The signing process matters more than people think. A prenup that was clearly executed with proper formality is harder to challenge later.
Both parties sign the agreement in front of a notary public, who verifies their identities. Witness requirements vary by state. Some states require two witnesses (one of whom may be the notary), while others require no witnesses beyond the notary. Notarization fees are minimal, typically ranging from $10 to $15. The signing should take place well before the wedding, not at the rehearsal dinner. Timing is one of the first things a court examines when a spouse challenges voluntariness.
After execution, store the original in a secure location like a safe deposit box or fireproof safe. Both spouses and their attorneys should each keep certified copies. Maintaining these copies matters if financial disputes arise years later. A lost or inaccessible original creates unnecessary complications at the worst possible time.
A prenup doesn’t have to last forever. Couples can build in a sunset clause that automatically terminates the agreement after a set number of years, upon a specific life event like having children, or when a financial milestone is reached. Five, ten, and twenty-year sunset periods are all common. Once a sunset clause triggers, your state’s default property division rules take over unless you replace the expired agreement with a new one.
Whether or not the prenup has a sunset clause, either spouse can propose changes after the wedding. Amendments must be in writing and signed by both parties to be enforceable. One spouse cannot unilaterally alter the terms. Verbal promises to modify the agreement carry no legal weight. If the changes are substantial enough, the resulting document is effectively a postnuptial agreement and should meet the same standards of voluntariness and disclosure as the original prenup.
Either spouse can also revoke the prenup entirely after marriage, as long as both agree in writing. Revocation doesn’t require any additional consideration beyond mutual consent. Couples whose financial circumstances have changed dramatically since the wedding should review their prenup periodically and decide whether its terms still reflect their shared intentions.
Attorney fees for drafting and negotiating a prenuptial agreement generally range from $1,500 to $10,000 or more, depending on the complexity of the couple’s finances and the attorneys’ hourly rates. Hourly rates for family law attorneys handling prenups typically fall between $250 and $1,000 per hour. Because each spouse should ideally have their own attorney, the total cost for both sides can be double the per-spouse figure.
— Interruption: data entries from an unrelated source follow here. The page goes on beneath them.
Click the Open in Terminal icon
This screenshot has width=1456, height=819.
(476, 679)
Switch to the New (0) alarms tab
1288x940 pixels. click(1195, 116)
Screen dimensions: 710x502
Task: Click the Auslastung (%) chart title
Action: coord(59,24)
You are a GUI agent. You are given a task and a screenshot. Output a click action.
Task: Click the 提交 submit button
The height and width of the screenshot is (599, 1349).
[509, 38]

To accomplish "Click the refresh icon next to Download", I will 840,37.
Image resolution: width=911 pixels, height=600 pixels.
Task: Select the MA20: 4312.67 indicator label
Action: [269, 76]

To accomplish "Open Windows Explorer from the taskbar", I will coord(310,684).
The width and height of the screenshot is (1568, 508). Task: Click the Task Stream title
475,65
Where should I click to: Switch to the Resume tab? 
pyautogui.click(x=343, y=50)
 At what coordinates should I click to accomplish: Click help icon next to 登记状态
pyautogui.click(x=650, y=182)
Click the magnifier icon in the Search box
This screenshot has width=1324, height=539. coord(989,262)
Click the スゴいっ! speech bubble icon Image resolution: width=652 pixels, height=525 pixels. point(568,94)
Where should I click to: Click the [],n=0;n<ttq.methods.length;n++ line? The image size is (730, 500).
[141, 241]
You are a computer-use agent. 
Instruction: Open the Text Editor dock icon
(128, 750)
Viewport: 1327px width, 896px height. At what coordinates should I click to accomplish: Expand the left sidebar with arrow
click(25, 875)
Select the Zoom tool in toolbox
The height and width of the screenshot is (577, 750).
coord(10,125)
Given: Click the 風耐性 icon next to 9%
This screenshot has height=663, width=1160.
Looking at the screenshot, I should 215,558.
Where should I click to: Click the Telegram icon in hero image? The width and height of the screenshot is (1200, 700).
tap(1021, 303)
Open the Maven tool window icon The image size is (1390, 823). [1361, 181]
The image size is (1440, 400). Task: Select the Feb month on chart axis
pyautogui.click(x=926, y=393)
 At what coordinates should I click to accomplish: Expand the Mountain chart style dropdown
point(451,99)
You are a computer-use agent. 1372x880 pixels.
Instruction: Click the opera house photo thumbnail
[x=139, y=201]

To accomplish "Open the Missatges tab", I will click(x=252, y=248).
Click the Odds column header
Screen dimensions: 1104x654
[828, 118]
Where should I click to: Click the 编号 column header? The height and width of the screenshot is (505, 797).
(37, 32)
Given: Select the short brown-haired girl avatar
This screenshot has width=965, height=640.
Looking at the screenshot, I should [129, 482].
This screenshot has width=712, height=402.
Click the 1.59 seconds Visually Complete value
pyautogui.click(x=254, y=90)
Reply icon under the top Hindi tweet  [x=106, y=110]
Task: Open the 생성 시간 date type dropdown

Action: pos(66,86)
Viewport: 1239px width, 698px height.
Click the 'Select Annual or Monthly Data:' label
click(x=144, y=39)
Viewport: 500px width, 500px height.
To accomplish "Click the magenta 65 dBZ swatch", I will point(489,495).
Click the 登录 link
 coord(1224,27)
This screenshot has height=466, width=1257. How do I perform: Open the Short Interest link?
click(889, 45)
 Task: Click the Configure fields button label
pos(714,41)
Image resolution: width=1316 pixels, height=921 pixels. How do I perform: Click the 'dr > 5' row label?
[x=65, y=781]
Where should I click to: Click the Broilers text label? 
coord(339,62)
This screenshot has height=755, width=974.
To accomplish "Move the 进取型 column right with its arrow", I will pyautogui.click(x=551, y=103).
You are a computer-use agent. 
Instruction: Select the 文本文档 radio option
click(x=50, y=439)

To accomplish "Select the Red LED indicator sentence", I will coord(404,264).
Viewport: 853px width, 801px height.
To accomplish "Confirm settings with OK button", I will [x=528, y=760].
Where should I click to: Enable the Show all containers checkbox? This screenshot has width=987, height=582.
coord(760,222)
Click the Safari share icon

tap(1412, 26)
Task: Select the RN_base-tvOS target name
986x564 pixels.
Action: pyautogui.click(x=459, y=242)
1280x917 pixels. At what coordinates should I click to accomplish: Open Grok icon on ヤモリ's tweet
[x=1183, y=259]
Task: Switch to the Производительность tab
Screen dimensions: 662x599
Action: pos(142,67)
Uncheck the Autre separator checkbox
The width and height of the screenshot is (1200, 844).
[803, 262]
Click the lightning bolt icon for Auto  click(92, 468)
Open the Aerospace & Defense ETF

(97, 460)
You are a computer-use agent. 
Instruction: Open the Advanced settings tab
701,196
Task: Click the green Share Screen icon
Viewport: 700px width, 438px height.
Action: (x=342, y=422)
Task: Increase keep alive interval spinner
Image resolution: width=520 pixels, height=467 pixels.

Simpler agreements for couples with straightforward finances land at the lower end of that range. Agreements involving business valuations, multiple real estate holdings, trust structures, or international assets push costs significantly higher. This is one area where cutting corners is genuinely risky. An agreement drafted without competent legal review is far more vulnerable to challenge, and the cost of litigating an invalid prenup during a divorce dwarfs the cost of getting it right the first time.